I am aware that this is a cop-out, but the governance, security, CE marking, etc. that come with medical apps are staggering and not something I want to get involved with at this stage. I also want to allow users (i.e., you) to hack or customise it to your needs. Most people know how to use Google Sheets or Excel.

Does this make sense?

Msintheus's avatar

This is an important thing to acknowledge, but just another reason why one must "hit it hard and early".

That will help depression in two ways: reduced disability, and it should keep the biological disease that causes depression in check.

Better to treat proactively and prevent depression and disabiity than undertreat and then figure out how to treat disability and depression later.

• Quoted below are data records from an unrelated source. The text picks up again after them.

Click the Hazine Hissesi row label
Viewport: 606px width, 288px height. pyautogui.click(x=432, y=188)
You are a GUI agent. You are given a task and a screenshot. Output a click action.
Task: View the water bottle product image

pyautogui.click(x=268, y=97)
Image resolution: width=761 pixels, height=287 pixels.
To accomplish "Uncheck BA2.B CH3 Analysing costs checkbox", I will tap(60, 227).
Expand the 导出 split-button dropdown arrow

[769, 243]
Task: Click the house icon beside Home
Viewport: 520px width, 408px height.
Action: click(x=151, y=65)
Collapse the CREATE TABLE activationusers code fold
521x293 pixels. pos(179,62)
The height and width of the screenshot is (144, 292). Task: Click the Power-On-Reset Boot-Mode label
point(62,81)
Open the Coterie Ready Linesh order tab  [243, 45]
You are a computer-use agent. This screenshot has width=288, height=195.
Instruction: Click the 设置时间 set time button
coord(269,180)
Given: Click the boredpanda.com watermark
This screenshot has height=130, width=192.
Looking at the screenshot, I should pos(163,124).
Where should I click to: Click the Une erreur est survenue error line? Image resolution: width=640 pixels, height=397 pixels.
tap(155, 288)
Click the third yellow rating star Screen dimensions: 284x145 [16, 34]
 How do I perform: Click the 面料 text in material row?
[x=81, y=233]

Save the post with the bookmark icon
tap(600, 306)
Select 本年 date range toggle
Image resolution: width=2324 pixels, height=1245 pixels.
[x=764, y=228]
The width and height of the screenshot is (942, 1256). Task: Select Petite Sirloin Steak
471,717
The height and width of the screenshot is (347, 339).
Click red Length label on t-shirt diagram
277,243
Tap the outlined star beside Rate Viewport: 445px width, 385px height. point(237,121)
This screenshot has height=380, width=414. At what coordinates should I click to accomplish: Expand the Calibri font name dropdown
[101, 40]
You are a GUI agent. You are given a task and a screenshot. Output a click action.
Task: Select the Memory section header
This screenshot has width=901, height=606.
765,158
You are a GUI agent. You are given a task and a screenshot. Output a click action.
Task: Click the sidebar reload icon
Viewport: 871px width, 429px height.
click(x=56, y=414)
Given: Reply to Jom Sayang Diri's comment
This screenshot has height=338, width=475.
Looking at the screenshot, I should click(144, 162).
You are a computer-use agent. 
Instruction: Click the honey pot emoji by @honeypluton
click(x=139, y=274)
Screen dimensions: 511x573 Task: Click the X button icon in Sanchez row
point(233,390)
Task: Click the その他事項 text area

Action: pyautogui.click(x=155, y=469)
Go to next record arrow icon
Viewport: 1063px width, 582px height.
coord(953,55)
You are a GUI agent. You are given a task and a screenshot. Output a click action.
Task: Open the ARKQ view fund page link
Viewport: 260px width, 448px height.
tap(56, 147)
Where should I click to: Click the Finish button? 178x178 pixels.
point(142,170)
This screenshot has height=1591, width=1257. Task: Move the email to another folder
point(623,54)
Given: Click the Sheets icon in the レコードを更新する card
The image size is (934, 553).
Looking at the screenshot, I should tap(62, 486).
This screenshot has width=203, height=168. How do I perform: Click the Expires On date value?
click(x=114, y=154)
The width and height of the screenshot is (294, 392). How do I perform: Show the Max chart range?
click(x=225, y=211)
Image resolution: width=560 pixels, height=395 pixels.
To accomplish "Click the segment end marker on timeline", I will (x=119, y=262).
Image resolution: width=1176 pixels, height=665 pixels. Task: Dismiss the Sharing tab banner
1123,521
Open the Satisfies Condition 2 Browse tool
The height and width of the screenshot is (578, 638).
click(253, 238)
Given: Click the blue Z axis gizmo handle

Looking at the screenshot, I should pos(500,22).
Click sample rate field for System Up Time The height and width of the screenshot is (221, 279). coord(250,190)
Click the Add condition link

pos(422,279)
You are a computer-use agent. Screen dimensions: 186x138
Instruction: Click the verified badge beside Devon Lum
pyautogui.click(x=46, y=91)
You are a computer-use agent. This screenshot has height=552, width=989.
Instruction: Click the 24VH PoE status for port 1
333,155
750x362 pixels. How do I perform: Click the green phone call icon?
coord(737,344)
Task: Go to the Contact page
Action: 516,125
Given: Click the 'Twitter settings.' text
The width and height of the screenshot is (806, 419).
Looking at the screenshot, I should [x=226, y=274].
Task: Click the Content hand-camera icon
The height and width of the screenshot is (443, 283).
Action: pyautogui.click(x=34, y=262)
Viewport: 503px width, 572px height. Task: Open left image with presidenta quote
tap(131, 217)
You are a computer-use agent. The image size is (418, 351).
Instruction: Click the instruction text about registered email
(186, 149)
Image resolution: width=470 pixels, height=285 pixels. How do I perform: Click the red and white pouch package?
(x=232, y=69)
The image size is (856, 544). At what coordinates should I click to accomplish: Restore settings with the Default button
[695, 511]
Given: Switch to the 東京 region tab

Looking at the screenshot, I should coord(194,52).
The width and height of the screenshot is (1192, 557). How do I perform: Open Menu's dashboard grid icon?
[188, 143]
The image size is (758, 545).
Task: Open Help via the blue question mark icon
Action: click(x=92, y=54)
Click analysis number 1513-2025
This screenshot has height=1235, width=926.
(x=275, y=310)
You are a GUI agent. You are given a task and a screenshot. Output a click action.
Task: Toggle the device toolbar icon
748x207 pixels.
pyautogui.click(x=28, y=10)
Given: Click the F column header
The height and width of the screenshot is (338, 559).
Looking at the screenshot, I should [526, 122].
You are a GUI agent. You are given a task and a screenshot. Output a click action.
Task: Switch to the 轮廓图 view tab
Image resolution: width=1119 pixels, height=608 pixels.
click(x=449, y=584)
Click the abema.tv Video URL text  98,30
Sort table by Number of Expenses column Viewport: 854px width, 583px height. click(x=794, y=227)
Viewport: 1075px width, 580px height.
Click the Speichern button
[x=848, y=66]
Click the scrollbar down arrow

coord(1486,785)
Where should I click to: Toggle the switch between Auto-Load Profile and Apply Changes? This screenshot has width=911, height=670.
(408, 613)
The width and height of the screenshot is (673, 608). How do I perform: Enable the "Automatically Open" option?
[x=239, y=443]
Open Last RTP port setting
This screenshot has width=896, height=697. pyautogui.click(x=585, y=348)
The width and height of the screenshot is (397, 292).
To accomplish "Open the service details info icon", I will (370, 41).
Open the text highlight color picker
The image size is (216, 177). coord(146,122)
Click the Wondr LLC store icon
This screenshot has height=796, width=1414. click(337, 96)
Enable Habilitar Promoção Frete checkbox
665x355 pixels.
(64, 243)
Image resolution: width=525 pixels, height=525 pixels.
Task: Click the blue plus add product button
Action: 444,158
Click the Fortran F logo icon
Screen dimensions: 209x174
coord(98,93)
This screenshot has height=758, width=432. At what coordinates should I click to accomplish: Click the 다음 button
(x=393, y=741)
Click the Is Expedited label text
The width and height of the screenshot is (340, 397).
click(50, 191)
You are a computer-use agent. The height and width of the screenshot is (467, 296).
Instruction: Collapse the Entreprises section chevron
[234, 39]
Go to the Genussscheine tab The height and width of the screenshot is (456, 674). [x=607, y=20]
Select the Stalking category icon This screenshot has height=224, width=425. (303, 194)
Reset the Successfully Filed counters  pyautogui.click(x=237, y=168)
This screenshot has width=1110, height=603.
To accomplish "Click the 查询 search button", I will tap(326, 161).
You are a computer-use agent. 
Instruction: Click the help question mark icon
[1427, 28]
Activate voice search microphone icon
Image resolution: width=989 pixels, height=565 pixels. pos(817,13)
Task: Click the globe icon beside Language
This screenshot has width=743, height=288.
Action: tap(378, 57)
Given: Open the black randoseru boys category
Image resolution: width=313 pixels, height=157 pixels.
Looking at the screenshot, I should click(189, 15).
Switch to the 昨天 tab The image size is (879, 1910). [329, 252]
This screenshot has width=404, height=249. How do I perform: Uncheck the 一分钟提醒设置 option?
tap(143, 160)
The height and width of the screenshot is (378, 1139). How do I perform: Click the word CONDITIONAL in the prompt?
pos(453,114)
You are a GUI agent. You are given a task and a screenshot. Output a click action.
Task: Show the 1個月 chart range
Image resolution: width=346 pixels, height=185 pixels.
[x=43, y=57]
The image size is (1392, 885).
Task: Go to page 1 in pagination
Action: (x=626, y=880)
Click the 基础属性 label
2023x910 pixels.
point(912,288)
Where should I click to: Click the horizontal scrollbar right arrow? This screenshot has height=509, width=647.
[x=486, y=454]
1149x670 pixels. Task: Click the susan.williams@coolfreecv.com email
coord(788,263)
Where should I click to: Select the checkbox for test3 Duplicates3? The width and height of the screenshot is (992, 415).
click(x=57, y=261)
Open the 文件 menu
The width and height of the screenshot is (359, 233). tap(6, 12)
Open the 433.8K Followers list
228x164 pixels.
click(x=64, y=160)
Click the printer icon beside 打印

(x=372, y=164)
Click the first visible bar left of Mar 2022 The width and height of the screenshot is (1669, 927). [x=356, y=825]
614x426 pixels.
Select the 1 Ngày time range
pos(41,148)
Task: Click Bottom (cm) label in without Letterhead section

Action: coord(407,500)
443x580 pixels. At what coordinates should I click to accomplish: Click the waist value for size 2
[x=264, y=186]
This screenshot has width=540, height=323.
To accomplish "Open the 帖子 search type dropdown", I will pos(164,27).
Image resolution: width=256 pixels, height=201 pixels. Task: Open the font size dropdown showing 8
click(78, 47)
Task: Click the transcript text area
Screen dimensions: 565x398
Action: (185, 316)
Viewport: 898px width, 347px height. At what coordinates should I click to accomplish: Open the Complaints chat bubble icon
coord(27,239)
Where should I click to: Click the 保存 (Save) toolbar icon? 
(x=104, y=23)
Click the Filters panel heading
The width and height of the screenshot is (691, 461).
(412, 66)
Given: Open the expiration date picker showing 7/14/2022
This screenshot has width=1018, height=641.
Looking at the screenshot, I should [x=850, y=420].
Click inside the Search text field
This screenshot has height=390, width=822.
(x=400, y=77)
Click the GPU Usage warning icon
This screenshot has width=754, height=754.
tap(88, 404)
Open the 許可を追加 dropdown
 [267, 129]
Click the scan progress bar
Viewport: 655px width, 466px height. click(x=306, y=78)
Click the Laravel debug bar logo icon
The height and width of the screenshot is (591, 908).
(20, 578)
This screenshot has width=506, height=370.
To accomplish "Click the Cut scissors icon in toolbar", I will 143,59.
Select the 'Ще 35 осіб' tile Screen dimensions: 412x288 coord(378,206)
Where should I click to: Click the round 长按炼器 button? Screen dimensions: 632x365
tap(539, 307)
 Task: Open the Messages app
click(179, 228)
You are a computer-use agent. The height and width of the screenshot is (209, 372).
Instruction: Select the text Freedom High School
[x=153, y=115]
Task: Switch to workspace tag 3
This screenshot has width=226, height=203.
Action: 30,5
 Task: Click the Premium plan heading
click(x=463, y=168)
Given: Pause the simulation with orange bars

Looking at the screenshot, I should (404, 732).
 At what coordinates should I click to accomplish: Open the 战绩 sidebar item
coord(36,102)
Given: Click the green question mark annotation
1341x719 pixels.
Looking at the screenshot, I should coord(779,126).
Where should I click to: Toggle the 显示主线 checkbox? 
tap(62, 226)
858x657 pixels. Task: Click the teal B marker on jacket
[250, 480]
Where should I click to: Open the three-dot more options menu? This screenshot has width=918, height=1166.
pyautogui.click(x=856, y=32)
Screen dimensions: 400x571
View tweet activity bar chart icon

I believe better disease management and outcomes will significanly reduce SI risk as well.

Bottomley's avatar

I’ve discovered that the whole subject of suicide and of assisted dying is a mess when it comes to the legal, moral and medical profession. The medics object to legalising assisted dying, but, as in one of the posts here, might suggest not eating food is a painless way of committing suicide, but suicide is still not legal, and there seems to be confusion amongst GPs about what they should do if they know a patient is trying to commit suicide, the attitude and practices in Hospices in respect of suicide by not eating seems to vary and uncertain

Tom A's avatar

Dr. G', might be another book here in the comments.

Gavin Giovannoni's avatar

You are right. I might download all the comments and summarise them first to see if anything can be done with them.

Tom A's avatar

I used to do interviews (as a psychologist) with employees of various orgs, carefully, to omit things that might give away their identity. Interviews were recorded. The comments were edited and issued in a feedback report to all employees and supervisors, but the words never changed. The power was in the verbatim descriptions of those actually experiencing their issue and making the comments. I got a sense of that here. In an overall summary of MS to the newcomer, I think it might influence accepting treatment, if you could get them to read it. But there is always a certain "level of IQ" that handles this kind of stuff better. Reading the comments, one cannot escape from concluding that "this is serious stuff".

Sarah's avatar

You aren’t allowed to talk about this in the ms clinics. They specifically say it causes harm to their staff instead of providing help to the pwms. This is a topic they want washed under the carpet.

Helen's avatar

Really? I’m not questioning you but shocked.

I know where I go it can be raised.

I was a counsellor for a while. I worked with MSers. As well as general others with other losses. Suicide ideation often came up with MSers

In the end I stopped counselling. I was concerned about the level of transference. Both ways. I certainly have SI. I deal with it alone.